Un factor de riesgo en nuestros tiempos es el ruido y el exceso de oferta de estímulos acústicos y ópticos. La contaminación acústica ambiental no nos permite llegar a la paz sanadora. No nos deja ni a sol ni a sombra. Y desde todas partes, nos invaden imágenes. Contra este torrente de palabras e imágenes, san Benito recomienda el remedio del silencio. En el silencio, la persona puede encontrarse a sí misma, puede liberarse del ruido de sus pensamientos y avanzar hasta el lugar donde habita Dios mismo, hasta el lugar donde los problemas y las preocupaciones de la vida cotidiana no tienen acceso. Desde este lugar del silencio absoluto, la persona puede sanarse. Allí entra en contacto con su verdadera esencia, con la imagen que Dios se ha hecho de ella.

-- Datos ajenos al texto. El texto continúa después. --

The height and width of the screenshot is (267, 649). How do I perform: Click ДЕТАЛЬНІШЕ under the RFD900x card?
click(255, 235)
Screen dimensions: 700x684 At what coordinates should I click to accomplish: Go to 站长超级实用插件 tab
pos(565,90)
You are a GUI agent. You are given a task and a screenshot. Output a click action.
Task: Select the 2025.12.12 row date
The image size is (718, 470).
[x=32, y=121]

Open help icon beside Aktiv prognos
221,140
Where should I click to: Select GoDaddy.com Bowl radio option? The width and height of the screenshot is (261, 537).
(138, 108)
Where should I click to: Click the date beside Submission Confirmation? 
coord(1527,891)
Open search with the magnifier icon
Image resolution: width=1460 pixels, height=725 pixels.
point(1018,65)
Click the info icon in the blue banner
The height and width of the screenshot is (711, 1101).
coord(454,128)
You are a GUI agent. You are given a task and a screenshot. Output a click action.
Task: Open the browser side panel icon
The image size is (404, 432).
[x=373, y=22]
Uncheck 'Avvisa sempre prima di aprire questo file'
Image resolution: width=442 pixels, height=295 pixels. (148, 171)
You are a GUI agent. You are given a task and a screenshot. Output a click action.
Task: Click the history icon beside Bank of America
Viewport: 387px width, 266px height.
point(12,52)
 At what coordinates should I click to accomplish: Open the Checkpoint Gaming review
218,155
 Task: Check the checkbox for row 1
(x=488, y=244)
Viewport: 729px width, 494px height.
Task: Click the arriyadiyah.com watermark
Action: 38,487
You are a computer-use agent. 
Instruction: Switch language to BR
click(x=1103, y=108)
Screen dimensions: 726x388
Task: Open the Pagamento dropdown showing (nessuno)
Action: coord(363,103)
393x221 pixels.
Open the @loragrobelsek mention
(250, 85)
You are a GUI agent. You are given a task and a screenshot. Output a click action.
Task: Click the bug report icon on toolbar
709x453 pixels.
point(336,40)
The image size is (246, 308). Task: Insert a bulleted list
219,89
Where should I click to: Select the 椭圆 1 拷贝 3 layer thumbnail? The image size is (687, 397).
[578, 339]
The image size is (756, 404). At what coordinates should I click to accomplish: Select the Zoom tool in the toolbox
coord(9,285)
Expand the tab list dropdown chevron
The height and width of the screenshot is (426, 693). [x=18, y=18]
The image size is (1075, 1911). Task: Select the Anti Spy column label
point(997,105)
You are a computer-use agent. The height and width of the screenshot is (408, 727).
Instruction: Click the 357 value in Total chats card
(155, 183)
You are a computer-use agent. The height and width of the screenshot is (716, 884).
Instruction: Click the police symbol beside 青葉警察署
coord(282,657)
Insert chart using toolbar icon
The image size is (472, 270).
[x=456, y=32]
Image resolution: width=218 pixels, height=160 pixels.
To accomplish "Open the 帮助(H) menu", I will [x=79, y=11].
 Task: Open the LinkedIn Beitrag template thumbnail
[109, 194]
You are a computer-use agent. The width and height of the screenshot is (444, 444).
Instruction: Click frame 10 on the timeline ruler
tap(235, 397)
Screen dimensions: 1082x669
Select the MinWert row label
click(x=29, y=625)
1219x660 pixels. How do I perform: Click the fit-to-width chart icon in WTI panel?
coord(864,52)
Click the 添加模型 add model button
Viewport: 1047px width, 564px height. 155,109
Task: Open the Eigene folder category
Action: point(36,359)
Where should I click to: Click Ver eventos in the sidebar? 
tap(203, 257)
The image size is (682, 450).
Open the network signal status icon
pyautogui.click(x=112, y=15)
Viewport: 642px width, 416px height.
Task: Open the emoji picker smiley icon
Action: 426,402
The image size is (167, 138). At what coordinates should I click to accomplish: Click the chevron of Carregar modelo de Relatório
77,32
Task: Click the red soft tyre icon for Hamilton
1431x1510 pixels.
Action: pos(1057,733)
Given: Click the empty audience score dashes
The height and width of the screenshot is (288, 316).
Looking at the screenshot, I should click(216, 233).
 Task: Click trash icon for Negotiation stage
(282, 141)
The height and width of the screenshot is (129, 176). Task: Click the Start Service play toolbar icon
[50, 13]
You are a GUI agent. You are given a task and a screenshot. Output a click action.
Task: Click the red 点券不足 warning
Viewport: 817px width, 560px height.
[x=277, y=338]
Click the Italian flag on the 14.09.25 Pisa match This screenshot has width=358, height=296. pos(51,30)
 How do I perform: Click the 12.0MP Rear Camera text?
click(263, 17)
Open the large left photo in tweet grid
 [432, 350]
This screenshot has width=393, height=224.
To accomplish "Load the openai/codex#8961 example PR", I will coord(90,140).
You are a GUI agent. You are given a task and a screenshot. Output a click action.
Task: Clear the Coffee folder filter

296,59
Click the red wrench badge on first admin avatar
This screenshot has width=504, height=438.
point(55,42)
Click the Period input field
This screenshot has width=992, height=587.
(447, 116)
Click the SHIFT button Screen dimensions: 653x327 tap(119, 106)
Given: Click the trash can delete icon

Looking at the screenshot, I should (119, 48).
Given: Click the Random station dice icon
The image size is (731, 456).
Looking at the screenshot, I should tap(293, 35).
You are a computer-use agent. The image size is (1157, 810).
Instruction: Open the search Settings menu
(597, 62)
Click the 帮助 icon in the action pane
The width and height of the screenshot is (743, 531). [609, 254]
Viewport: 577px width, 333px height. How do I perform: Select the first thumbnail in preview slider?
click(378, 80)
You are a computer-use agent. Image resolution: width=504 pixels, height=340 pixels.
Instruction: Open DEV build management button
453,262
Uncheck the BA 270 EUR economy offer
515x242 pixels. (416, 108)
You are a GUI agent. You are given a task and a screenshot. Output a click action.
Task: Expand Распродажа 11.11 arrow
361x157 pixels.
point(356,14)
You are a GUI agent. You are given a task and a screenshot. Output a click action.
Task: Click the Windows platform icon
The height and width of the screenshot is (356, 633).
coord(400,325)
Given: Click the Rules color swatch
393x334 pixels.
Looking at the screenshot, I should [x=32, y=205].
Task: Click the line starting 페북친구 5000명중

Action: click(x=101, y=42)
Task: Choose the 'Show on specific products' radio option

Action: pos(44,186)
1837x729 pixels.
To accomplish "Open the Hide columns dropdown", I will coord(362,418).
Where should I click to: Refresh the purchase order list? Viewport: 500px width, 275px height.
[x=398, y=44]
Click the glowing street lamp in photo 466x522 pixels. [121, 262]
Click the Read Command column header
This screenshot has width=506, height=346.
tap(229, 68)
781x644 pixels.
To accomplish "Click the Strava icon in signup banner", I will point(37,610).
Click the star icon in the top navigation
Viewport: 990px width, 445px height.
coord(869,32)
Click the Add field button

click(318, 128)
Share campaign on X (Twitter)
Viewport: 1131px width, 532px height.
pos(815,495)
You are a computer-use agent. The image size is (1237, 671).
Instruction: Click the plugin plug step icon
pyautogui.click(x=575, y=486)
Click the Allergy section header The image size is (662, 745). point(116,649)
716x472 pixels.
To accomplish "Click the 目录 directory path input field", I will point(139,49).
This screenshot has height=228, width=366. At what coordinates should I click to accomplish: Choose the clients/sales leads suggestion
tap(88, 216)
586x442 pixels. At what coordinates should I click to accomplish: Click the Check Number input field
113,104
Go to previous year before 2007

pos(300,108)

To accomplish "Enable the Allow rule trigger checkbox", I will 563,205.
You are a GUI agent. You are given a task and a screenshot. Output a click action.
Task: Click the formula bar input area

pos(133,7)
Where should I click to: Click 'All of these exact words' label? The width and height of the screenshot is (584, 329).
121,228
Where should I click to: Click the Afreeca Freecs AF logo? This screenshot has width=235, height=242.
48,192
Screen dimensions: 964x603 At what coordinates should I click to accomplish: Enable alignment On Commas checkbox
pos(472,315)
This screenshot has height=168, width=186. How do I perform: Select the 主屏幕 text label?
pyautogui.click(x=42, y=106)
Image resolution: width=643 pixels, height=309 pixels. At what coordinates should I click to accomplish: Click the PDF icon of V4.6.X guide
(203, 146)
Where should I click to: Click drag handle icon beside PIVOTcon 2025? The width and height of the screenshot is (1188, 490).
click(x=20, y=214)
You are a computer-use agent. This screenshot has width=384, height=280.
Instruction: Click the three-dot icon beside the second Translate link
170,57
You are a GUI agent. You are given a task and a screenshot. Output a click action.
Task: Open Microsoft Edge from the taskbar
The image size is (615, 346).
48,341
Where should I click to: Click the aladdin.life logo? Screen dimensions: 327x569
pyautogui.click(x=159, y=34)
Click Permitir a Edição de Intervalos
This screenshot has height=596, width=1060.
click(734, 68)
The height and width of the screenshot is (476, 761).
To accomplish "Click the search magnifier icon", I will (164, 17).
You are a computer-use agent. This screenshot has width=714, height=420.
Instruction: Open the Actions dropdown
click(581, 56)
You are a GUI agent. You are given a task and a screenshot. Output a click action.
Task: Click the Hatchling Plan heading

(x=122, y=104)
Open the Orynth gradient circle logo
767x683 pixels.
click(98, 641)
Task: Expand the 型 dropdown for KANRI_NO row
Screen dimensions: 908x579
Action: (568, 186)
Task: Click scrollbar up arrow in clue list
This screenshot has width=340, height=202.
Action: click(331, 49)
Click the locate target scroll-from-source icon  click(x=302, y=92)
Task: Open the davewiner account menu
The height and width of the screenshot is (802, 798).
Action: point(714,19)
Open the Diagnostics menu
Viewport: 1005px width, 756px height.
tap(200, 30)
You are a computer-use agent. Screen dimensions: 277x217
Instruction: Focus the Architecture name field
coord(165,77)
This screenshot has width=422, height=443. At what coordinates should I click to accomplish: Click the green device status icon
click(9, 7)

Pero a pesar de estar en silencio, afloran innumerables palabras e imágenes en nosotros. Un camino sería, como recomiendan los místicos, superar el plano de las imágenes y de las palabras y aparecer en el lugar del silencio, en el fondo del alma, donde no hay ni palabras ni imágenes. Otro camino consiste en combatirlas con palabras e imágenes sanadoras.

Otro remedio importante es la meditación sobre imágenes bíblicas, pues son imágenes sanadoras. En la medicina integral, se habla de imágenes positivas y negativas del cuerpo. Cuando se le pide a un paciente que haga un dibujo de su cuerpo, muchas veces lo dibuja oscuro y desgarrado. La imagen es la expresión de su conciencia sobre el cuerpo. Y se combate, como remedio, este sentimiento negativo del cuerpo, de forma consciente, con la meditación de imágenes positivas del cuerpo. Uno puede imaginarse, por ejemplo, que en nuestro cuerpo hay una fuente de luz que envía luz a todas las partes enfermas del cuerpo. Tales ejercicios de imaginación se incluyen de manera consciente en la terapia. Hacen posible que tengamos un sentimiento positivo con respecto a nuestro cuerpo y actúan curando e iluminando.